■ **Problem to solve**: Retype the lines exactly, starting with the line that contains "Image resolution: width=441" and ending with the line that contains "coord(314,39)", both included.
+++ Data supplied +++
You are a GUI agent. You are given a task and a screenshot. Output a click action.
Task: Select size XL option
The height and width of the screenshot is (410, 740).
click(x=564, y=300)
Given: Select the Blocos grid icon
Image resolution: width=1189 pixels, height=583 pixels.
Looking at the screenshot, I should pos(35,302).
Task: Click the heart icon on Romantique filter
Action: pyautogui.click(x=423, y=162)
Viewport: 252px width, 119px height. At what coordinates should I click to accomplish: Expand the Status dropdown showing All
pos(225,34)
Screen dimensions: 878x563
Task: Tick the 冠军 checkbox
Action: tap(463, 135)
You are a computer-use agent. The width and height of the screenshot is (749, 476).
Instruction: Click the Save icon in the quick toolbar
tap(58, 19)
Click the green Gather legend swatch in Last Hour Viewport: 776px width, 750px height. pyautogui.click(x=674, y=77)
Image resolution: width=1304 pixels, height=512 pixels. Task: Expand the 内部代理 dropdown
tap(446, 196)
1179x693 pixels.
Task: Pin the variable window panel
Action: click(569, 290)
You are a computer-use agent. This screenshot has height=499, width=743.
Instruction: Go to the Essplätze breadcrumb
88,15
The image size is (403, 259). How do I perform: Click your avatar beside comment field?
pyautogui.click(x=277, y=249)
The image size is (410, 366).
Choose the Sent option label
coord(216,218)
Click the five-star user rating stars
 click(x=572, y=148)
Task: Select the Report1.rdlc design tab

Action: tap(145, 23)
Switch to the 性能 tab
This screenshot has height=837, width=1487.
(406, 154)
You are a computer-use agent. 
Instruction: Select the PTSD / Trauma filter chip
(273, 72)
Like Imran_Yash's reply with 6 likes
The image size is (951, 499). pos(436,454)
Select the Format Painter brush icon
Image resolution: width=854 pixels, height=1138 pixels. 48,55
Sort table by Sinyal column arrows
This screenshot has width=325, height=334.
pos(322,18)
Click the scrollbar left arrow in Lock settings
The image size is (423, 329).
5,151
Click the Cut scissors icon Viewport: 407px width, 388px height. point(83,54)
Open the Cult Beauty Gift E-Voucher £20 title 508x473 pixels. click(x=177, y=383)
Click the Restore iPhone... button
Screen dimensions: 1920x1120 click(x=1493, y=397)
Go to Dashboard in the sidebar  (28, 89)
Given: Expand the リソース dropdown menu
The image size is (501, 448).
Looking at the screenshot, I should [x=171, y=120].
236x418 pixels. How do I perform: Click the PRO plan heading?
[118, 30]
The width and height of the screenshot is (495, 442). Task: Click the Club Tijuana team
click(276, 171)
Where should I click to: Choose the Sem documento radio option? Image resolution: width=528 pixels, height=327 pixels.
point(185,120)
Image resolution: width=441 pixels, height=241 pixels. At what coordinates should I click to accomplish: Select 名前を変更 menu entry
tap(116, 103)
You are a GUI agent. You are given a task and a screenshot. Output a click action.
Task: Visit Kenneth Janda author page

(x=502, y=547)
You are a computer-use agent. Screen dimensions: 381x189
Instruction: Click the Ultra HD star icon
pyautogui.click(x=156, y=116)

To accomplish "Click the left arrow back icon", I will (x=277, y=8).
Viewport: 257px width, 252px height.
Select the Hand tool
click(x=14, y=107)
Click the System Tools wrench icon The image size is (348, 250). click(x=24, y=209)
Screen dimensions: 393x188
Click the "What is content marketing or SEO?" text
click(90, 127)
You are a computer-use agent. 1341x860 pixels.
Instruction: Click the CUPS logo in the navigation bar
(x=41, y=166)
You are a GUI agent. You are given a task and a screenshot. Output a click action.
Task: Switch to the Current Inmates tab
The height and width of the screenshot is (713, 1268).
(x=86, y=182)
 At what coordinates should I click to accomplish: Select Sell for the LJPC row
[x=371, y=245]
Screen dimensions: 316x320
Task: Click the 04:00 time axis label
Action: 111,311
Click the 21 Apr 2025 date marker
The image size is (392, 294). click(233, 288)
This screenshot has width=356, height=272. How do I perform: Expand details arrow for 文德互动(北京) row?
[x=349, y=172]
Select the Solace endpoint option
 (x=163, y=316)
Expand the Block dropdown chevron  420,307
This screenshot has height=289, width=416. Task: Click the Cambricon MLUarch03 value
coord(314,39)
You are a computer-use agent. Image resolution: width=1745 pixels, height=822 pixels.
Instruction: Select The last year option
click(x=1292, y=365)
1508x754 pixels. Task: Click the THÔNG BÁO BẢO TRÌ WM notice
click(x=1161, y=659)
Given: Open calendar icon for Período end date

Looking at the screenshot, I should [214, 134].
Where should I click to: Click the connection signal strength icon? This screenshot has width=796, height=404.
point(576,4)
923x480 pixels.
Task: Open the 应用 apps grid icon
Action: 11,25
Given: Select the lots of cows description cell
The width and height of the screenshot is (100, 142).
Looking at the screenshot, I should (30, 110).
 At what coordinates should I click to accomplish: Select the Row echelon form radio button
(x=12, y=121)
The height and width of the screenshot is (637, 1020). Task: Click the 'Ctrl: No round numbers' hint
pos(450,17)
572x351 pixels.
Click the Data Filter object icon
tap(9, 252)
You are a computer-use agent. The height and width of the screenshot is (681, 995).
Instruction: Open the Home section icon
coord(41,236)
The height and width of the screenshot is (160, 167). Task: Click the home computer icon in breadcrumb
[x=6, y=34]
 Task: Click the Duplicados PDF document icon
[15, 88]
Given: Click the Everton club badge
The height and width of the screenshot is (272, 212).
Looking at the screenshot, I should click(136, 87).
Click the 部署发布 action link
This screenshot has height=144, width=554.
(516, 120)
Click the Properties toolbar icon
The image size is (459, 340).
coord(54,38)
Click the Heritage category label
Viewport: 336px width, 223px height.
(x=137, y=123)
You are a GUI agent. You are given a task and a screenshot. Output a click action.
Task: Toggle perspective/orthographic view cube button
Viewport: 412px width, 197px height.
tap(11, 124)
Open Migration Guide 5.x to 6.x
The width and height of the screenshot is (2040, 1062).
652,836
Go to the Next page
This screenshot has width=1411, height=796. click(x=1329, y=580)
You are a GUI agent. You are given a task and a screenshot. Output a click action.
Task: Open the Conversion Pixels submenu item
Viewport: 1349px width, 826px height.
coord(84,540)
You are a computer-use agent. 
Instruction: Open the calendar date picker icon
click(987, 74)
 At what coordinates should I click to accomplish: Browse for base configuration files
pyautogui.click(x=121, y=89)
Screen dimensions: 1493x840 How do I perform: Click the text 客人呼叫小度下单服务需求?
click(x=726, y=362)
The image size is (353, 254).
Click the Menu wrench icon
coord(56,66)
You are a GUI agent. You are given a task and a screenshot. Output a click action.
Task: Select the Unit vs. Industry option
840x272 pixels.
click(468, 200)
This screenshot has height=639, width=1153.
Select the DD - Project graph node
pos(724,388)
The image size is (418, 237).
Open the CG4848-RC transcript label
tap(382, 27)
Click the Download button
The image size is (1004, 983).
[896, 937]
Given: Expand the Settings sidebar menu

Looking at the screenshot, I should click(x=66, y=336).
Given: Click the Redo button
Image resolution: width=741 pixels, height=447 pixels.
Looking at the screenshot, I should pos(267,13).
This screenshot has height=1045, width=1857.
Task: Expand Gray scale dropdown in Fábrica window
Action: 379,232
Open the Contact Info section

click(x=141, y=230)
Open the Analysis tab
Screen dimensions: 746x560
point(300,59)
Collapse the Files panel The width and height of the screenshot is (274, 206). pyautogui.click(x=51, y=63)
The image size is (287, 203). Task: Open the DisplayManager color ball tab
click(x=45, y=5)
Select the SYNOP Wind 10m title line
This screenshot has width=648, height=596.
+++
■ **Completed exercise**:
Image resolution: width=441 pixels, height=241 pixels. At what coordinates should I click to accomplish: Select 名前を変更 menu entry
tap(116, 103)
You are a GUI agent. You are given a task and a screenshot. Output a click action.
Task: Visit Kenneth Janda author page

(x=502, y=547)
You are a computer-use agent. Screen dimensions: 381x189
Instruction: Click the Ultra HD star icon
pyautogui.click(x=156, y=116)

To accomplish "Click the left arrow back icon", I will (x=277, y=8).
Viewport: 257px width, 252px height.
Select the Hand tool
click(x=14, y=107)
Click the System Tools wrench icon The image size is (348, 250). click(x=24, y=209)
Screen dimensions: 393x188
Click the "What is content marketing or SEO?" text
click(90, 127)
You are a computer-use agent. 1341x860 pixels.
Instruction: Click the CUPS logo in the navigation bar
(x=41, y=166)
You are a GUI agent. You are given a task and a screenshot. Output a click action.
Task: Switch to the Current Inmates tab
The height and width of the screenshot is (713, 1268).
(x=86, y=182)
 At what coordinates should I click to accomplish: Select Sell for the LJPC row
[x=371, y=245]
Screen dimensions: 316x320
Task: Click the 04:00 time axis label
Action: 111,311
Click the 21 Apr 2025 date marker
The image size is (392, 294). click(233, 288)
This screenshot has width=356, height=272. How do I perform: Expand details arrow for 文德互动(北京) row?
[x=349, y=172]
Select the Solace endpoint option
 (x=163, y=316)
Expand the Block dropdown chevron  420,307
This screenshot has height=289, width=416. Task: Click the Cambricon MLUarch03 value
coord(314,39)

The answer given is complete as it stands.